Randomising the substitution cost matrix was a little more complicated. Generating a triangle of random values (and its mirror image) doesn’t work, because that will infringe the triangle inequality as often as not, and the optimal matching algorithm yields metric distances only when the substitution costs imply a metric space. The best solution there seemed rather to randomise the location of the states in a virtual Euclidean space, and to derive the distances from their coordinates. For m states you need at most m-1 dimensions. This can be done in a few lines of Mata, Stata’s matrix language.
From there, using Stata’s postfile
system (ask, if you’d like to see the code), it is fairly easy to collect results for a large number of runs, matching the substitution matrix with an indel cost of half the maximum substitution cost. Luckily, the plugin-based oma
command is fairly quick, so 1,000 runs takes perhaps 15 hours (on an elderly PC).

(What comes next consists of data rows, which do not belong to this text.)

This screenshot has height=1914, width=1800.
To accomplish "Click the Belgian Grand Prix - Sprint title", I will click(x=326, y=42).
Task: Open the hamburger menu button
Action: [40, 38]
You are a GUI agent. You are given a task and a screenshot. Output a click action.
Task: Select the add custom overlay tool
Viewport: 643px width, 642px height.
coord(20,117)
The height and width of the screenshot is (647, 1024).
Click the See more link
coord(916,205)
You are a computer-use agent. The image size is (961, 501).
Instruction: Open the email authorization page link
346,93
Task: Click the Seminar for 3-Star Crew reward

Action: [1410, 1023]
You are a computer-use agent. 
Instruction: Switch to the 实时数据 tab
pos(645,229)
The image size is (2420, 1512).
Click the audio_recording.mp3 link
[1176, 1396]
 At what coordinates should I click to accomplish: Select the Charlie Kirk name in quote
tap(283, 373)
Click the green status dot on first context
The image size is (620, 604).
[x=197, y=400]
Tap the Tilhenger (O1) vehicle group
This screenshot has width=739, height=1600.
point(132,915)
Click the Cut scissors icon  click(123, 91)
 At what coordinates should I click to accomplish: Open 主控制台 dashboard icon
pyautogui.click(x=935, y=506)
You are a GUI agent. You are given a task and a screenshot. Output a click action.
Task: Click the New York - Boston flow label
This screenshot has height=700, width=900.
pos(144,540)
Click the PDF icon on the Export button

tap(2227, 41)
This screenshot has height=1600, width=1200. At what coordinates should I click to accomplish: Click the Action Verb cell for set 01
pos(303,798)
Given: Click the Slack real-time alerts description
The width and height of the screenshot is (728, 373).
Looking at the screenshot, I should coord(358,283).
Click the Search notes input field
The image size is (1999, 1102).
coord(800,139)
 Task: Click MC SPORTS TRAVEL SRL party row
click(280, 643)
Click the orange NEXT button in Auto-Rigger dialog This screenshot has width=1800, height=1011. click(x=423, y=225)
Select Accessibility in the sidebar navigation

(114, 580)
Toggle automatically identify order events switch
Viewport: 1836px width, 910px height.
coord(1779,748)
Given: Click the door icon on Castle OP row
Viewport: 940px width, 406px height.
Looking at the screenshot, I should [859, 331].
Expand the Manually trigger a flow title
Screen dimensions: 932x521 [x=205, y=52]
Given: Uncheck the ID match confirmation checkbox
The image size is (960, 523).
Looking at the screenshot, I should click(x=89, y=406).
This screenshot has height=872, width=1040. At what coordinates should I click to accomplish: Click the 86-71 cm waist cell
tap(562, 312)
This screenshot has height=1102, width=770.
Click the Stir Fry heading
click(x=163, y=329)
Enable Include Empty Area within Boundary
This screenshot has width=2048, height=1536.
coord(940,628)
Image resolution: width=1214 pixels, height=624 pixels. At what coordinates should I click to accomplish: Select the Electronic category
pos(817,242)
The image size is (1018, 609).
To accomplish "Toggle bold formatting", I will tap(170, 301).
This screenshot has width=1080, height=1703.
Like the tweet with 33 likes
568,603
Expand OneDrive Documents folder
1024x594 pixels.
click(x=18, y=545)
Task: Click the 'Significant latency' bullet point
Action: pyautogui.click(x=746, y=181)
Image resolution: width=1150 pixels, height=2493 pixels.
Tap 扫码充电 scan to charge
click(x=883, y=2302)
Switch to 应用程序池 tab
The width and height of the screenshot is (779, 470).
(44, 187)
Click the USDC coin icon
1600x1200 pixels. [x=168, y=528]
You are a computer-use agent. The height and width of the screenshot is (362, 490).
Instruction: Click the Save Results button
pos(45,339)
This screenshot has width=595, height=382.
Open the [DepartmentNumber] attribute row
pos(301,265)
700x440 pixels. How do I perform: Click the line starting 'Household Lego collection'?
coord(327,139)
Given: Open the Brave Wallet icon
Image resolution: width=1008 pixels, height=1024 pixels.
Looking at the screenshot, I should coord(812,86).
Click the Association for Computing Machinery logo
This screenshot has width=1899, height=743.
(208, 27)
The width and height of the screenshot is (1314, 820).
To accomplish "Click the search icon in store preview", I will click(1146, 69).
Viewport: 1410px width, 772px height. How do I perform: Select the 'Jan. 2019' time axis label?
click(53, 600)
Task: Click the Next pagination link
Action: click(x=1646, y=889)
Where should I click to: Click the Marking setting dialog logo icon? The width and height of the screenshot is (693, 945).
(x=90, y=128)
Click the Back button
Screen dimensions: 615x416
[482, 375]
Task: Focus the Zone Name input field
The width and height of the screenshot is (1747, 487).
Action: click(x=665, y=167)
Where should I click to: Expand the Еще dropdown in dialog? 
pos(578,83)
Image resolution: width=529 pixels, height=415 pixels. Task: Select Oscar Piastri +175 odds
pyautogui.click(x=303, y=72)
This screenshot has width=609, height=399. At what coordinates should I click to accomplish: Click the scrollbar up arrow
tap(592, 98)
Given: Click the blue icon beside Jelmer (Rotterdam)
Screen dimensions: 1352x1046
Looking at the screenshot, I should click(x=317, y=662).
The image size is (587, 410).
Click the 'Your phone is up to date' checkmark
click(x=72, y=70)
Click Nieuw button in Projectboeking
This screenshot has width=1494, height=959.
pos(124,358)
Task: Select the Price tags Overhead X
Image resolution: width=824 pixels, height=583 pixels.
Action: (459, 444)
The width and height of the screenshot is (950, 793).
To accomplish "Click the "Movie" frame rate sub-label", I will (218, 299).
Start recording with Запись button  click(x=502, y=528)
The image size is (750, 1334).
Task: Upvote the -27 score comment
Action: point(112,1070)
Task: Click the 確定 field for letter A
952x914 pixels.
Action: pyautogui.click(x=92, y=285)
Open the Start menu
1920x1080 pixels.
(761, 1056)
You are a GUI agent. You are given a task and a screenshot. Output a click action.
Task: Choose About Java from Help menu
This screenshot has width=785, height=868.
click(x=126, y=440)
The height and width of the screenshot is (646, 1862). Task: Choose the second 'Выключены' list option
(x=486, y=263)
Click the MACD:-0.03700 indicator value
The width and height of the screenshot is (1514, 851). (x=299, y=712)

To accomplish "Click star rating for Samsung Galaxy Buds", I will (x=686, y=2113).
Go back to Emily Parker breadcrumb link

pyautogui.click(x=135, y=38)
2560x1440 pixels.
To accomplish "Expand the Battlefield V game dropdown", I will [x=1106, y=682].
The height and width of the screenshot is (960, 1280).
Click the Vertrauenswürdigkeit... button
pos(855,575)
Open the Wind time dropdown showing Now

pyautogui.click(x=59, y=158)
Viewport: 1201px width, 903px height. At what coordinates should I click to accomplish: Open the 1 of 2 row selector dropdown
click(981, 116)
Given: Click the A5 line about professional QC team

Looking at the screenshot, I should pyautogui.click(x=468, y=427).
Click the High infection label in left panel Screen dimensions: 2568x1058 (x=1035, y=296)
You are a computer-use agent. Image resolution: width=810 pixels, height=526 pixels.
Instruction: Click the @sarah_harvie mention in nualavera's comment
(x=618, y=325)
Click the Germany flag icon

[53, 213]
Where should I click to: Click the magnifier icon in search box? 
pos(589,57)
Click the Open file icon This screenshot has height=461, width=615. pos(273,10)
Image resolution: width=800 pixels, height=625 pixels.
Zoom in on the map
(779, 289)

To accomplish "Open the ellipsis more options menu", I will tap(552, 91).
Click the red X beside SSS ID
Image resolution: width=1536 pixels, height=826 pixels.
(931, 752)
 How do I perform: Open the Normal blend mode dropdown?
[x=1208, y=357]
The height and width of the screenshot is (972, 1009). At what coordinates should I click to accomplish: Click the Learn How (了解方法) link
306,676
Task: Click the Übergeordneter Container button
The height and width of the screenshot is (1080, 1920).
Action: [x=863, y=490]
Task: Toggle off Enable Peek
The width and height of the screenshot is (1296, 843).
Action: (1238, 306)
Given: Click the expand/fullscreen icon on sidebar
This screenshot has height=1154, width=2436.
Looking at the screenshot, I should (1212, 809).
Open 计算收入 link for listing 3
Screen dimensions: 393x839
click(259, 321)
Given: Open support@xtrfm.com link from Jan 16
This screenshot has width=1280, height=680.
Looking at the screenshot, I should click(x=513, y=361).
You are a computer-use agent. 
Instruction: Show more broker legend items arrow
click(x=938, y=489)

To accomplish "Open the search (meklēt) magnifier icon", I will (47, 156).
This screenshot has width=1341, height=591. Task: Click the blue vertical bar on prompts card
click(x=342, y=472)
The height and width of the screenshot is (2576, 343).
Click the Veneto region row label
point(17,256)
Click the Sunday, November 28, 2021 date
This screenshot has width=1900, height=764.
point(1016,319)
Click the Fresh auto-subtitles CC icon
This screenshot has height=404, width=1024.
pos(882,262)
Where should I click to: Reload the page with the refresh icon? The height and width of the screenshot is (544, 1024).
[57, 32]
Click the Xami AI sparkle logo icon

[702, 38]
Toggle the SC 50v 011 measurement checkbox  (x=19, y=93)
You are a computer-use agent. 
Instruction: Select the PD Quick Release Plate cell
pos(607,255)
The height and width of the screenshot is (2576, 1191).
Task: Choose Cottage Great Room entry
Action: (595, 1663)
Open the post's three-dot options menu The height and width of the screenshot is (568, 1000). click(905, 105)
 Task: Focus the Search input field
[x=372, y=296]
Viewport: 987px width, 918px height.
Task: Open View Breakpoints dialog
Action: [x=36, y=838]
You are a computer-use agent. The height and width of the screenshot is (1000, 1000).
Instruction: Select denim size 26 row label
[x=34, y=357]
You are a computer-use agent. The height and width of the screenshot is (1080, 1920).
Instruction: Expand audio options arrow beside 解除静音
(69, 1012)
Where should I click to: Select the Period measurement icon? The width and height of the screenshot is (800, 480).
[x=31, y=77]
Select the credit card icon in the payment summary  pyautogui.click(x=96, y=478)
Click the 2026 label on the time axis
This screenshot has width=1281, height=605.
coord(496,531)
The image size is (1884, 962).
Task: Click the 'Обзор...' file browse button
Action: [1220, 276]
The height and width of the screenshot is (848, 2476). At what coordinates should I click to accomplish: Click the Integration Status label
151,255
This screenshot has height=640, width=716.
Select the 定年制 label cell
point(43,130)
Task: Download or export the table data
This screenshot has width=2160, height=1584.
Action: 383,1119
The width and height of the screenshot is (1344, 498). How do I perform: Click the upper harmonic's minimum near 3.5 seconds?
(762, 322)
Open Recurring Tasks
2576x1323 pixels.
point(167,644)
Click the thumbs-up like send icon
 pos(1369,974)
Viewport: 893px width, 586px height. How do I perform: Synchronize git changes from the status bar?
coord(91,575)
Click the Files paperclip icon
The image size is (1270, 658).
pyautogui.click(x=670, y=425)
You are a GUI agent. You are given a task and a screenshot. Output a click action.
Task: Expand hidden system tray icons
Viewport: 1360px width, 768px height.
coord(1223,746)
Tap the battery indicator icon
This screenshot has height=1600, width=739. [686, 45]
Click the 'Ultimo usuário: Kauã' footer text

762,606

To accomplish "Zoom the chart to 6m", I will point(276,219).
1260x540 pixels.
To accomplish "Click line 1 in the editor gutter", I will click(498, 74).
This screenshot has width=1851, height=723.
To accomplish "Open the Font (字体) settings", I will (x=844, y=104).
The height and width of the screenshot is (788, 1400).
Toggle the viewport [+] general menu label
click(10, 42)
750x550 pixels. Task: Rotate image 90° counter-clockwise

So what do the results look like? For comparison, the test using Duncan McVicar and Michael Anyadike-Danes’ published substitution costs give a likelihood-ratio statistic of 40.98 (7 df, p<0.001). That is, there is a strong association between having attended grammar school and the 8-group cluster solution, even after controlling for the basic trajectory characteristics.
Here is a histogram of the LR-test statistic for 1,000 runs:
As we can see, for this specific test, the MVAD costs do quite well: only about 2.5% of random cost structures do better. Clearly for other variables the results are likely to differ, and this sort of test is not necessarily the definitive scale by which to judge sequence analysis, but it does show that the analysts’ judgement worked well in this case.
There’s more to get out of this analysis, in particular to look at the relationship between the substitution costs and the outcome (and here the results are less encouraging), but that’s enough for one blog post.